Mack enjoyed his finest overall major league campaign the following season by batting .315 with 16 home runs and a career-high 75 RBI. He added 26 stolen bases and led the league by being hit with a pitch 15 times. He was fourth in the American League in hits (189) and seventh in runs scored (101).
When it was all said and done, Mack carved out a very fine career for himself. He just missed hitting .300 overall (.299) and played nine seasons before retiring with the Royals in 1998.
He'll always sport that championship ring, as well. A lot of players wish they could do that.
#2: Andrew McCutchen, Pittsburgh Pirates (2005)
Simply put, Andrew McCutchen is one of the best players in all of Major League Baseball.
And he's only getting better.
After being selected 11th overall by the Pirates in 2005, the Fort Meade, Fla. native exploded onto the scene with Pittsburgh on June 4, 2009, and he's been a joy to watch ever since.
After batting .286 in his first two seasons, the five-tool outfielder saw his average dip to .259 in 2011, but he showed increased power with 23 HR and 89 RBI. Last season? Well, 2012 was off the charts.

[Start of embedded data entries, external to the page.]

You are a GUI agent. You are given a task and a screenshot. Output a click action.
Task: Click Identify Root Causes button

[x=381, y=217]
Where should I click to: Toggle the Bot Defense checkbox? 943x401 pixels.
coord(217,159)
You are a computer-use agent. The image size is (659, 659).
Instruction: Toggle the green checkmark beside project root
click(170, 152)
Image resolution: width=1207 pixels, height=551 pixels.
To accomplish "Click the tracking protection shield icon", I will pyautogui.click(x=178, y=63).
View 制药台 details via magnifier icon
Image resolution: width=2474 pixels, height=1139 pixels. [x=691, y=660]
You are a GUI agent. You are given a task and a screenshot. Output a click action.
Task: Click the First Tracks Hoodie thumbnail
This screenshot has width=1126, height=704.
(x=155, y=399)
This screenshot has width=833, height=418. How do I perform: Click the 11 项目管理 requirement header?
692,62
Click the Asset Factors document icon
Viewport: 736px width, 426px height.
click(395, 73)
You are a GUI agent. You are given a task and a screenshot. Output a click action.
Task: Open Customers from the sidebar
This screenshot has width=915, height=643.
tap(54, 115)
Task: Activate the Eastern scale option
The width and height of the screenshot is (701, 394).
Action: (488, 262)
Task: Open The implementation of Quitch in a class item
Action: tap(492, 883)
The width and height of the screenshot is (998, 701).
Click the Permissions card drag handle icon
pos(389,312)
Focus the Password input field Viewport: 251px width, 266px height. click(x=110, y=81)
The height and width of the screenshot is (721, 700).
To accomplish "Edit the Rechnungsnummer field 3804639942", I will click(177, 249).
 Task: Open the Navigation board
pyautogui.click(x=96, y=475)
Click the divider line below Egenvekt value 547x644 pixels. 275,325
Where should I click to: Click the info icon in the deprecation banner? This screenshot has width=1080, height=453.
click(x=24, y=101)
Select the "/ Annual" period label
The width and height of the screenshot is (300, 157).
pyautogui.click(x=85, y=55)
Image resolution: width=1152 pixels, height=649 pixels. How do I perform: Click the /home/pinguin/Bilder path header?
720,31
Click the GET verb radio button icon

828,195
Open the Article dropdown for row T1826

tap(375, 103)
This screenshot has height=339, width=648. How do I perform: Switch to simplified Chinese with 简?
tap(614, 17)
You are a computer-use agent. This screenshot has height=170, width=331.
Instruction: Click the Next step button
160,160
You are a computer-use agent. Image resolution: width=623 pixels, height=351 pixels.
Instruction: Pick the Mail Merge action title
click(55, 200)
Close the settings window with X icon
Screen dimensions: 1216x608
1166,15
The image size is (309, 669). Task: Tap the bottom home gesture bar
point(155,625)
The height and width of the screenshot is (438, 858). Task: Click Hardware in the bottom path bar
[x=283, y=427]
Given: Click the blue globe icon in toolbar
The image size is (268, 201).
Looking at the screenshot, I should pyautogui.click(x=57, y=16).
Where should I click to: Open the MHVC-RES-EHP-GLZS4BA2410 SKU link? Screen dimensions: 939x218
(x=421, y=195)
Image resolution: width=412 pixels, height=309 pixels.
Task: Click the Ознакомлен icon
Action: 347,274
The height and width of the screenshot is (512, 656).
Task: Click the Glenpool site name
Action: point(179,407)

McCutchen finished third in the National League MVP voting, made his second All-Star team in a row and came in second in the NL batting race (.327). He led the league in hits (194), smashed 31 home runs, knocked in 96 runs and stole 20 bases. McCutchen ranked third in slugging percentage in the NL (.553) and third in OBP (.400) while also winning a Gold Glove and a Silver Slugger award.
How good was he in center field last year? McCutchen committed one error all season long. One. He has outstanding range and has a plethora of highlight reel catches.
Heck, he probably could have tried out as a wide receiver for the Steelers and made the team.
McCutchen is that good–and he's still just 26 years old.
The sky is the limit.
#1: Greg Luzinski, Philadelphia Phillies (1968)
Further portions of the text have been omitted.